8.   LICENSOR further represents and warrants that it has the right and power to grant the licenses granted herein and that there are no other agreements with any other party in conflict herewith.

 

2


 

9.   LICENSOR further represents and warrants that (i) none of the Licensed Property infringes any right of any third party (ii) no person is infringing on the rights of LICENSOR in and to any of the Licensed Property and (iii) none of the Licensed Property is in the public domain..

 

10.   LICENSEE agrees that it shall be solely responsible for the manufacture, production, sale and distribution of any Licensed Products and will bear all related costs associated therewith.

 

NOTICES, QUALITY CONTROL & SAMPLES

 

11.   The licenses granted hereunder are conditioned upon LICENSEE's full and complete compliance with the marking provisions of any applicable trademark, patent and copyright laws of the United States and other countries in the Licensed Territory.

 

12.   The Licensed Products, as well as all promotional, packaging and advertising material relative thereto, shall include all appropriate legal notices are required by LICENSEE.

 

13.   The Licensed Products, shall be of a high quality which is at least equal to comparable products manufactured and marketed by LICENSEE and in conformity with a standard sample approved by LICENSOR.

 

14.   If the quality of a class of the Licensed Products falls below such a production-run quality, as previously approved by LICENSOR, LICENSEE shall use its reasonable best efforts to restore such quality.

 

15.   Prior to the commencement of manufacture and sale of the Licensed Products, LICENSEE shall submit to LICENSOR, at no cost to LICENSOR and for approval as to quality, samples of all Licensed Products which LICENSEE intends to manufacture and sell and one (1) complete set of all promotional and advertising material associated therewith.
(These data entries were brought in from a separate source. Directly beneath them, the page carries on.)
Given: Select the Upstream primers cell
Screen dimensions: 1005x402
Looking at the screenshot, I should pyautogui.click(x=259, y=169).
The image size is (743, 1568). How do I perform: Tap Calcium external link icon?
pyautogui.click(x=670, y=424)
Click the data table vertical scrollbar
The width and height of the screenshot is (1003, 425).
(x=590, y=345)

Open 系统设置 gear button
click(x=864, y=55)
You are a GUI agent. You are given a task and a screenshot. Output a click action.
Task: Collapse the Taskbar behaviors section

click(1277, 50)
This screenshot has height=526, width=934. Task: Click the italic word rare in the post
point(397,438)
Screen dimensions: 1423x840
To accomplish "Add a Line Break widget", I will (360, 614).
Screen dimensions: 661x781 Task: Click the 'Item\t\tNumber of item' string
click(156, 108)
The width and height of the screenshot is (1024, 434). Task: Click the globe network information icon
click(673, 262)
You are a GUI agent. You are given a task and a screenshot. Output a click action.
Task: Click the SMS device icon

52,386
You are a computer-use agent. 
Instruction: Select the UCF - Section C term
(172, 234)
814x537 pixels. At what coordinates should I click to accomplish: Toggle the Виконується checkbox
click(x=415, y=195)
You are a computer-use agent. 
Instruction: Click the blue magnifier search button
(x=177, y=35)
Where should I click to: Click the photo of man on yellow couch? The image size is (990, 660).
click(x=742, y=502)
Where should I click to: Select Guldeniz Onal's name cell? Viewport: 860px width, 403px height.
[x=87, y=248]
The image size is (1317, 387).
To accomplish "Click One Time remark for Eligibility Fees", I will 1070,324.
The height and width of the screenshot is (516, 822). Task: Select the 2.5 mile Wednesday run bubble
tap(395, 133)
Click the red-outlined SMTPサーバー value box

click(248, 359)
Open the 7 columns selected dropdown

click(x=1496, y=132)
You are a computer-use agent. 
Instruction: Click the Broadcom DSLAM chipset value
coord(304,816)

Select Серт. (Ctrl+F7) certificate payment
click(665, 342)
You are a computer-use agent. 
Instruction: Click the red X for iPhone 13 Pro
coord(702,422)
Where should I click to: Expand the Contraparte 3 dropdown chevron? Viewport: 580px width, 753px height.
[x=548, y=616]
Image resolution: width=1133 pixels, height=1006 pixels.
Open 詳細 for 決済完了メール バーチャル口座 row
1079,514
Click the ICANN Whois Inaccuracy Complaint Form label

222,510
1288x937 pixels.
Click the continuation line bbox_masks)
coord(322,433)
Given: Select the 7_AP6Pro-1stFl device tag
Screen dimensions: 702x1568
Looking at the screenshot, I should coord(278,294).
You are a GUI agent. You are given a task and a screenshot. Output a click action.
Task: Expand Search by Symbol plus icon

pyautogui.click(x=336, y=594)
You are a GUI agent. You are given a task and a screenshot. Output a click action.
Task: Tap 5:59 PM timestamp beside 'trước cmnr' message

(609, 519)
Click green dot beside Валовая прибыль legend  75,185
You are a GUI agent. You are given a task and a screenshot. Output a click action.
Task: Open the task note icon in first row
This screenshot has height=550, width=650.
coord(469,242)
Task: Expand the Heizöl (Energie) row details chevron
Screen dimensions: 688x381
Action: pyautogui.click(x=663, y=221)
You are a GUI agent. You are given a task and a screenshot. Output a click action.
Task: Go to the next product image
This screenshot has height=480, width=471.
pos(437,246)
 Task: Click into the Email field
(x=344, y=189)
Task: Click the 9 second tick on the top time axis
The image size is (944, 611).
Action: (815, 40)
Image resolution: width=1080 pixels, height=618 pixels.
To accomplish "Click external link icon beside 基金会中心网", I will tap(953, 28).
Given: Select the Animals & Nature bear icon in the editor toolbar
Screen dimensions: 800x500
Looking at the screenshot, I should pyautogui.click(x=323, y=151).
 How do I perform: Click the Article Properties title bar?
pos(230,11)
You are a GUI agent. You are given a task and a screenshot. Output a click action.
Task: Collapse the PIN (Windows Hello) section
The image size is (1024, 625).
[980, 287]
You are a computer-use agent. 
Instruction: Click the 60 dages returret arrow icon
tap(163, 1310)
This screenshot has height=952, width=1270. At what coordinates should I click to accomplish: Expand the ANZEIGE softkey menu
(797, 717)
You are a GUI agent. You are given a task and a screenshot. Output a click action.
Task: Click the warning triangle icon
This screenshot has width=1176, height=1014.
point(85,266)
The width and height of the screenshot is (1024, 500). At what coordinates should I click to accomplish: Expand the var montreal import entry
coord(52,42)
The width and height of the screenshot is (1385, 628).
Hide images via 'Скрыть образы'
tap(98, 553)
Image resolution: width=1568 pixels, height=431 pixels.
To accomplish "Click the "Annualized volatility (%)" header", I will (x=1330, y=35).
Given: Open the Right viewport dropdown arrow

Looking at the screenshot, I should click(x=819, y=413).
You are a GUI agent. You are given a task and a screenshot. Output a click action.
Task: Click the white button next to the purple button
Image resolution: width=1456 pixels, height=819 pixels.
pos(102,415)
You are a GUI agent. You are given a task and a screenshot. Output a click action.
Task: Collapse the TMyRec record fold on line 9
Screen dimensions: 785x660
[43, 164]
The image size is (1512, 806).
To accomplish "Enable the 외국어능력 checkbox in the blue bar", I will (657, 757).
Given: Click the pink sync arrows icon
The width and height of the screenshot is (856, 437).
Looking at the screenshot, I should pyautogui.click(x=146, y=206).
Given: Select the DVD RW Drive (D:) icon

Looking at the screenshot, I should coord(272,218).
Such approval by LICENSOR shall not be unreasonably withheld. Failure of LICENSOR to approve such samples within ten (10) working days after receipt hereof will be deemed approval. If LICENSOR should disapprove any sample, it shall provide specific reasons for such disapproval. Once such samples have been approved by LICENSOR, LICENSEE shall not materially depart therefrom without LICENSOR's prior express written consent, which shall be unreasonably withheld.